After locating the line containing "Open the Data", restate that line and each one after it exactly, through the last line of the material.

+ + + + +

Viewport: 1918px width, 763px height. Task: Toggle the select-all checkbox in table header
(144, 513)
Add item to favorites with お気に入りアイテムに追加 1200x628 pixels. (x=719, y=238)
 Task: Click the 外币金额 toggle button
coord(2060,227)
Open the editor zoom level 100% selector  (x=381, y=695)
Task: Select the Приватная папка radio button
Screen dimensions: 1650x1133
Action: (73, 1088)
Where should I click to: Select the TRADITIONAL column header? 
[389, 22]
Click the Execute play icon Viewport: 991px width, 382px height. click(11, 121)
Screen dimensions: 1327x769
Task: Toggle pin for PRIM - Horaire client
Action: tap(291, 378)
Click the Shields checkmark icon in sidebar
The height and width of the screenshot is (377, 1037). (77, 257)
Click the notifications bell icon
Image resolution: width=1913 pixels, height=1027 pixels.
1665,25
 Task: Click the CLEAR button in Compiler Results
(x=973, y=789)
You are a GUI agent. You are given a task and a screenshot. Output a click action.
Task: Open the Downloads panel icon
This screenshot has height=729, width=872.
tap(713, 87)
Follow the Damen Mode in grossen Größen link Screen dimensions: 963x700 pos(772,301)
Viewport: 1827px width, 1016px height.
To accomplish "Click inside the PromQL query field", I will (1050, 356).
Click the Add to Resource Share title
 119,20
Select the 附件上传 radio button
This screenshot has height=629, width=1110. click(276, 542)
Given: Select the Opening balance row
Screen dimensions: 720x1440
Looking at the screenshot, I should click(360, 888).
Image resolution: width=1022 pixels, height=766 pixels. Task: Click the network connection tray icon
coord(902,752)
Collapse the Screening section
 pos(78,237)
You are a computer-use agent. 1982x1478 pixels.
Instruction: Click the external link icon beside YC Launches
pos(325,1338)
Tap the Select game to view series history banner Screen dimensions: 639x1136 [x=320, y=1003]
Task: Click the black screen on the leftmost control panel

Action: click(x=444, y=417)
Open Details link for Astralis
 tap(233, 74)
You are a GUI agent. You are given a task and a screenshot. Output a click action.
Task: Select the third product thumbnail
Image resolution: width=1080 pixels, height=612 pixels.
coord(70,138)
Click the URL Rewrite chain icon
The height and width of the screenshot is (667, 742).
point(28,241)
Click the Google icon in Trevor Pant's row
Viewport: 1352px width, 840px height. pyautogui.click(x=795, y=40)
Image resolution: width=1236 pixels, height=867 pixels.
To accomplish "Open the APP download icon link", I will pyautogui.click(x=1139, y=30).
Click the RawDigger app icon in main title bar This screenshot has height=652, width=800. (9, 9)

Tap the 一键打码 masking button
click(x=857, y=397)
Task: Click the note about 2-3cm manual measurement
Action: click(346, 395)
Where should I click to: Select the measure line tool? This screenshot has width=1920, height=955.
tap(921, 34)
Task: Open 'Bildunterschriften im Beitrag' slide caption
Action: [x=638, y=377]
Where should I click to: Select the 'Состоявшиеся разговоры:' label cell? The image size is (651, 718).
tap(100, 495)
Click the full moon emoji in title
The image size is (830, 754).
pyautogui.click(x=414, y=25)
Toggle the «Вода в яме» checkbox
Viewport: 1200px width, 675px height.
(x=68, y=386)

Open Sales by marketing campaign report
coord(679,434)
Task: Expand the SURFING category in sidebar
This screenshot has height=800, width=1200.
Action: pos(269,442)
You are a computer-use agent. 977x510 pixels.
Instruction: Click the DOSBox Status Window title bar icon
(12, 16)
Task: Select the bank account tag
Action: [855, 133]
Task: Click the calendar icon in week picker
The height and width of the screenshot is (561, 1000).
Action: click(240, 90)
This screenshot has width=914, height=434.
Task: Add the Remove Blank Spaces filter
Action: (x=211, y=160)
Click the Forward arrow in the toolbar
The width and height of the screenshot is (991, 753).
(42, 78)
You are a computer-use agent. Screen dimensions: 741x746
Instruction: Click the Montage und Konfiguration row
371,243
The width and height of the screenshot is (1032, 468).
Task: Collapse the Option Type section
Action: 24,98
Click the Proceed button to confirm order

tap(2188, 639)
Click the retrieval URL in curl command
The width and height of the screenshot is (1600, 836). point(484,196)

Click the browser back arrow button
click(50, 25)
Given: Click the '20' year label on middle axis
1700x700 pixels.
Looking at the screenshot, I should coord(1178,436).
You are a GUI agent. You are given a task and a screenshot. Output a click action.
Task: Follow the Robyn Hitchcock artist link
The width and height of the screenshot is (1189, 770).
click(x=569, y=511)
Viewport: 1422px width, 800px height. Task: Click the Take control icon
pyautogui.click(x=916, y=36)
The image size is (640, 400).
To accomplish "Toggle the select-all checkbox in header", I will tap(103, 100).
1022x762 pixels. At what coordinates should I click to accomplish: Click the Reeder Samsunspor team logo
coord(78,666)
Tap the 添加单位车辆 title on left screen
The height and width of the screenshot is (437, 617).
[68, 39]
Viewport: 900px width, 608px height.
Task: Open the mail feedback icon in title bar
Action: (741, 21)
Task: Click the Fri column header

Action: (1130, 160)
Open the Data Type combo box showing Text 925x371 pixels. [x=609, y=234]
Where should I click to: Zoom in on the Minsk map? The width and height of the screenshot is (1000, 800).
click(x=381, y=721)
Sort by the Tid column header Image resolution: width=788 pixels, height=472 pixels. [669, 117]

+ + + + +

» WRITTEN SOLUTION
Open the Data Type combo box showing Text 925x371 pixels. [x=609, y=234]
Where should I click to: Zoom in on the Minsk map? The width and height of the screenshot is (1000, 800).
click(x=381, y=721)
Sort by the Tid column header Image resolution: width=788 pixels, height=472 pixels. [669, 117]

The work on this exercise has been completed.